The plaintiff is not deprived of benefits under his contract with the defendant solely because he was injured "in line of duty." It remains to be determined, however, whether the plaintiff is "entitled to full or partial benefits" under G. L. c. 41, Section 100 (as amended through St. 1958, c. 267).
Section 100 of G.L. c. 41 provides that a city "shall indemnify a . . . fireman or a member of the fire department . . . to an amount not more than the amount recommended by the board or officer authorized to appoint . . . firemen or members of the fire department of such city . . . for expenses or damages sustained by him while acting as a . . . fireman . . .."

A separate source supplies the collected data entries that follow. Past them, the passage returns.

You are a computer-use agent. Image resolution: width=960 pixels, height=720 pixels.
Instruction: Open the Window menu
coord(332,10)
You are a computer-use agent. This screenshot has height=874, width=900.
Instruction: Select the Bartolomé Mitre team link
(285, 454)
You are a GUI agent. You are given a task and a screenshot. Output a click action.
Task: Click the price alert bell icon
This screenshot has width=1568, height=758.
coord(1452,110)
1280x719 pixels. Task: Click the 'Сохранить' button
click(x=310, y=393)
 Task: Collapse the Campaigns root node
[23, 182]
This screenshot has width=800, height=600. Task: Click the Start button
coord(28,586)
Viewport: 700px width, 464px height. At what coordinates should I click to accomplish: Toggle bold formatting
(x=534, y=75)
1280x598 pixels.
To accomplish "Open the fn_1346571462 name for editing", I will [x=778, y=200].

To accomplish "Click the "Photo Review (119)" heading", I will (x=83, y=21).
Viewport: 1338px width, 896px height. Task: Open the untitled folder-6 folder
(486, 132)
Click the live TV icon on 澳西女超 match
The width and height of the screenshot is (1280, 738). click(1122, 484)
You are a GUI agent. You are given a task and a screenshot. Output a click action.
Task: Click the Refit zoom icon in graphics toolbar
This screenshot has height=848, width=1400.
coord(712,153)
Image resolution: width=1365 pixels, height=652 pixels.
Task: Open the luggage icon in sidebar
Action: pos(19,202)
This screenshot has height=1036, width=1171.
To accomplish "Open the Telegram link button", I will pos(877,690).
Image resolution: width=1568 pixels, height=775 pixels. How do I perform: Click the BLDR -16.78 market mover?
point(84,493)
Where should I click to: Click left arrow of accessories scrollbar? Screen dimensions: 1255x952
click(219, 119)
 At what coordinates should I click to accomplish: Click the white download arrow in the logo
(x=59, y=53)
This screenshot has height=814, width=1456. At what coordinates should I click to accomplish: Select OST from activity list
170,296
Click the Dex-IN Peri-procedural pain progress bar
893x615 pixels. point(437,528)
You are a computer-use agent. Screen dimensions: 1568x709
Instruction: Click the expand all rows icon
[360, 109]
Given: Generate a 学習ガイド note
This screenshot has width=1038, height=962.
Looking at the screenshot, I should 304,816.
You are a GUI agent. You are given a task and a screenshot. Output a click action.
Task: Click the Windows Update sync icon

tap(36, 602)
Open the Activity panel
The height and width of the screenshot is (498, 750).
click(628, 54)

In the case of Fortin v. Mayor of Chicopee, 325 Mass. 214 , 216, it was held that the city's obligation under G. L. c. 41, Section 100, is to indemnify the claimant to an amount not in excess of that recommended by the appointing officer and that nothing in the statute requires the appointing authority to make any recommendation. Therefore, whether the plaintiff will receive any benefits under G. L. c. 41, Section 100, is contingent upon the recommendation of the city manager of Gloucester that such benefits be provided. The city manager is under no obligation to make such recommendation.
The defendant contends that the word "entitled" as used in art. II, paragraph C, Section 2, of the subscriber's certificate means only that a subscriber "qualify" for benefits given under a State law. We do not agree.
The word "entitled" appears in a provision of the contract which operates to limit the obligation of the defendant. The meaning applied to the word will determine whether the scope of that limitation will be broad or narrow. The plaintiff subscribed to the services offered by "Blue Cross" in order to be protected against certain extraordinary expenses arising out of injury and sickness. The provision in the contract limiting coverage should be strictly construed so as not to diminish the protection purchased by the plaintiff. This conclusion is consistent with the rule established in the cases cited above that ambiguities in an insurance policy should be resolved in favor of the insured. See also National Bank v. Insurance Co. 95 U.S. 673, 679; Government Employees Ins. Co. v. Ziarno, 273 F. 2d 645, (2d Cir.); Glickman v. New York Life Ins. Co. 16 Cal. 2d 626, 634-635; Wildman v. Government Employees' Ins. Co. 48 Cal. 2d 31, 37; Canadian Radium & Uranium
Corp. v. Indemnity Ins. Co. 411 Ill. 325, 332; Masonic Acc. Ins. Co. v. Jackson, 200 Ind. 472, 481-482; DeLand v. Fidelity Health & Acc. Mut. Ins. Co. 325 Mich. 9, 19; 13 Appelman, Insurance Law and Practice (1943) Section 7405. The word "entitled" as employed in art. II, paragraph C, Section 2, of the contract should be construed to mean having a claim of right. The plaintiff has no claim of right to indemnification from the city under G. L. c. 41, Section 100. Fortin v. Mayor of Chicopee, supra.
We conclude, therefore, that the defendant was in error in denying benefits to the plaintiff.
A final decree is to be entered declaring that the plaintiff is entitled to the benefits provided for under his contract with the defendant; and that the defendant shall pay to the plaintiff the sum of $144.89.